**** Information provided

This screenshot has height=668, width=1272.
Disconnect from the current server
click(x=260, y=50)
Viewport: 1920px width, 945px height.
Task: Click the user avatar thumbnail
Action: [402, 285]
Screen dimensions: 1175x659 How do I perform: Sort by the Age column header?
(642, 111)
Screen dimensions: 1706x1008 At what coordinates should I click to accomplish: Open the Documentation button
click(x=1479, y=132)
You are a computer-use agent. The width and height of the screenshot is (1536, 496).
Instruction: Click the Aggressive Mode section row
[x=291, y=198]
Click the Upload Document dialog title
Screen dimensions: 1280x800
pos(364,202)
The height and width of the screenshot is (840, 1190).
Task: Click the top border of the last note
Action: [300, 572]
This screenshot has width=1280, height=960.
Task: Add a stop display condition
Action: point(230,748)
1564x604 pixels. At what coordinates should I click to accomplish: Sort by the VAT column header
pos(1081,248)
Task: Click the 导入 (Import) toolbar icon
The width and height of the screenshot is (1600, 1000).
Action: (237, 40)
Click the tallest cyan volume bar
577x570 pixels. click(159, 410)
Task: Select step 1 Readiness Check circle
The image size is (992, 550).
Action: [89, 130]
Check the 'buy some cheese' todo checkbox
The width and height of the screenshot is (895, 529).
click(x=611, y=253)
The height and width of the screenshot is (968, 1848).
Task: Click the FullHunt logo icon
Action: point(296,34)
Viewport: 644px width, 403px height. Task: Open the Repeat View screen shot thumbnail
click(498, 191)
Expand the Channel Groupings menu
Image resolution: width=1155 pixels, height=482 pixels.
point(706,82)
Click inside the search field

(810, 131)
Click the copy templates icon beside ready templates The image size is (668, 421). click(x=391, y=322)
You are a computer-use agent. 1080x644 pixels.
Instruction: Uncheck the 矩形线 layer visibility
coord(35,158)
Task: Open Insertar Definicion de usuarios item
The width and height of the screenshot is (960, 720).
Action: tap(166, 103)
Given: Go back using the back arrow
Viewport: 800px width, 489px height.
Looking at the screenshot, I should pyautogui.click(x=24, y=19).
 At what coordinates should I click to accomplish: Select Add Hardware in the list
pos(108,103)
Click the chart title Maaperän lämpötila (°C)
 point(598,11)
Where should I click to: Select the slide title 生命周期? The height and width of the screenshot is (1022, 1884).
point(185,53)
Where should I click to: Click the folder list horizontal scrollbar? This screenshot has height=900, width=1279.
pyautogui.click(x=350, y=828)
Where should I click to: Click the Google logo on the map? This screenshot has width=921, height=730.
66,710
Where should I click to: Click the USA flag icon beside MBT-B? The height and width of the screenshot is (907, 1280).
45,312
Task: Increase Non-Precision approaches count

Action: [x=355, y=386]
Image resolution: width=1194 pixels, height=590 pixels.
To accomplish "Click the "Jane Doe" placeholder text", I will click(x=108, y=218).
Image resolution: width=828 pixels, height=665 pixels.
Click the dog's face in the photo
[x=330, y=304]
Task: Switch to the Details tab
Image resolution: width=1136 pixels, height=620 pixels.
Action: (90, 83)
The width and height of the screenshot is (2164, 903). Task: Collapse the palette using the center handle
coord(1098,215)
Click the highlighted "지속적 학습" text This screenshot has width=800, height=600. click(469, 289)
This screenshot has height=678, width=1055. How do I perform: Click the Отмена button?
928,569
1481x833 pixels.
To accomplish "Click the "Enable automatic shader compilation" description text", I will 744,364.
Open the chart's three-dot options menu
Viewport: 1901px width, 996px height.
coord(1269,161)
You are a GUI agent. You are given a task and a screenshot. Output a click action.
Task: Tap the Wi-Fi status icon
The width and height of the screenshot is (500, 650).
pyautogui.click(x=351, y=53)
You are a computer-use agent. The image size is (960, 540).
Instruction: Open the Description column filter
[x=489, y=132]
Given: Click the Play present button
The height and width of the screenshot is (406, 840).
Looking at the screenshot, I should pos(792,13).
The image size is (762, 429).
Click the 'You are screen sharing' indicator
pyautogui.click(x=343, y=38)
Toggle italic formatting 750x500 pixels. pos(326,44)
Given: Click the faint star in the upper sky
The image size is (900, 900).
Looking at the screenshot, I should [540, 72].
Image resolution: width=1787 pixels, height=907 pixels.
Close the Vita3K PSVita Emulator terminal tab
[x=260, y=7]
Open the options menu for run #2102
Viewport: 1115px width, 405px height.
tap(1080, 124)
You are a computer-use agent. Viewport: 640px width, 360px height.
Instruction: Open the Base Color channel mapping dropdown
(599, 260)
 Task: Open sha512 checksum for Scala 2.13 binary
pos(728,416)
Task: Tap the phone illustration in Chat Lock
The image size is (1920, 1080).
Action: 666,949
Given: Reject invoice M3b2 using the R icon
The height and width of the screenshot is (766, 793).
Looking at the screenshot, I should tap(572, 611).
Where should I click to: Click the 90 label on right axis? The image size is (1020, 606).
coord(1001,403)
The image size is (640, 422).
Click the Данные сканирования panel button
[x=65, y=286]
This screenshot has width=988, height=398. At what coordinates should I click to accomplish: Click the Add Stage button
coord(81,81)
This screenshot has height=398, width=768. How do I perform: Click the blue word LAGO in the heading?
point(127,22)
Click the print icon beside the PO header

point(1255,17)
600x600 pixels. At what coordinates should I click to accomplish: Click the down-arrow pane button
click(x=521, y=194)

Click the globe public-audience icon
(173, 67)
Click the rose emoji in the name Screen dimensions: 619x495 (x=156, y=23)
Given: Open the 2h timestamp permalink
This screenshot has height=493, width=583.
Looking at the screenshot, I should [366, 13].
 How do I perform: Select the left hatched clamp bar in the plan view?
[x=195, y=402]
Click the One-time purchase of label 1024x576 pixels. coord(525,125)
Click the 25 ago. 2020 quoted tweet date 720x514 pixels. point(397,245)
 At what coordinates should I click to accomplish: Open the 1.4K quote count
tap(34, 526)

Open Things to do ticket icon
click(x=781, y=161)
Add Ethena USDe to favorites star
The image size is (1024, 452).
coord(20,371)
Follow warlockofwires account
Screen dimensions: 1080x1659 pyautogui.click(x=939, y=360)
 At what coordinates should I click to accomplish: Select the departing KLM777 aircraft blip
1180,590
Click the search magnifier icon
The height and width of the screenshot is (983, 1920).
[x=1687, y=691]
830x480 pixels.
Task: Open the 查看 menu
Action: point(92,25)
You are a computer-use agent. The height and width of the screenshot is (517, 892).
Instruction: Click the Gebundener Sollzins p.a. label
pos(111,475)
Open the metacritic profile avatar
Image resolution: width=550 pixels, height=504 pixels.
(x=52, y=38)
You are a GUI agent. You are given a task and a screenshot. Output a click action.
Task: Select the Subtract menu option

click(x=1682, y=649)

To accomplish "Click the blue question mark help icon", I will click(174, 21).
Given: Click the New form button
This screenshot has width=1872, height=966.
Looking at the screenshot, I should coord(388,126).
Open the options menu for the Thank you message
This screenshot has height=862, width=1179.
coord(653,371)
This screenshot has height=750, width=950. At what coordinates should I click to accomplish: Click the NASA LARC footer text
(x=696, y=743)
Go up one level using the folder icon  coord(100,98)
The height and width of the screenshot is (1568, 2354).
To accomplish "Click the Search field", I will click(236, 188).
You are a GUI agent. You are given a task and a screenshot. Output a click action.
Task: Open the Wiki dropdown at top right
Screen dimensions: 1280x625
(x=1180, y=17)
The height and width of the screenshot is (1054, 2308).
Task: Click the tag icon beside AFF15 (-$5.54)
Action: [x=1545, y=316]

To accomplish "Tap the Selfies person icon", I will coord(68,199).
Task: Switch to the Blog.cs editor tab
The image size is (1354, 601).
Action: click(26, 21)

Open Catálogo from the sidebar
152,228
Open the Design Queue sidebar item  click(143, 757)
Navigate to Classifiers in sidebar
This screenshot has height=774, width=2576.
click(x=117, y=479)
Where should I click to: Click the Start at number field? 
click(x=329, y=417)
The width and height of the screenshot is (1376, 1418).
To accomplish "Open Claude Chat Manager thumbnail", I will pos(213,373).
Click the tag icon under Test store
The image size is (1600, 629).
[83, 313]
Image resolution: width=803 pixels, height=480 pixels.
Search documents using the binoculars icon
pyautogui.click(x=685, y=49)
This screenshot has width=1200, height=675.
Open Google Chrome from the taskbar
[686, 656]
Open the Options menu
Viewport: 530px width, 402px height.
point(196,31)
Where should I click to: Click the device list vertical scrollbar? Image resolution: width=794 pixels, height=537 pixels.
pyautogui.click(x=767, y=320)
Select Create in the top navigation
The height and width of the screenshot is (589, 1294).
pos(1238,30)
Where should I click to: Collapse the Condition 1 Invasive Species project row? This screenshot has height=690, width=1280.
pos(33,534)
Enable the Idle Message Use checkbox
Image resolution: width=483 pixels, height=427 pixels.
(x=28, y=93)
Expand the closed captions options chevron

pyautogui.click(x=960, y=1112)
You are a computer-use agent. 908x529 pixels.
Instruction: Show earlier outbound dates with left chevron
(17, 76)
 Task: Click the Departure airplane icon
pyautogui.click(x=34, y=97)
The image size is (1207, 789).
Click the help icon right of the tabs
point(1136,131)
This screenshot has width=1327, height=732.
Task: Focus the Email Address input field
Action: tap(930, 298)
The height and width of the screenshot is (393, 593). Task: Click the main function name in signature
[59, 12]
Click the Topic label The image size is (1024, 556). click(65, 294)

********

Directions for this task. Beginning with the top line of the data above, output every line exactly until the one that contains "You are a computer-use agent. The width", and include that one too.

Completed exercise.
This screenshot has height=668, width=1272.
Disconnect from the current server
click(x=260, y=50)
Viewport: 1920px width, 945px height.
Task: Click the user avatar thumbnail
Action: [402, 285]
Screen dimensions: 1175x659 How do I perform: Sort by the Age column header?
(642, 111)
Screen dimensions: 1706x1008 At what coordinates should I click to accomplish: Open the Documentation button
click(x=1479, y=132)
You are a computer-use agent. The width and height of the screenshot is (1536, 496).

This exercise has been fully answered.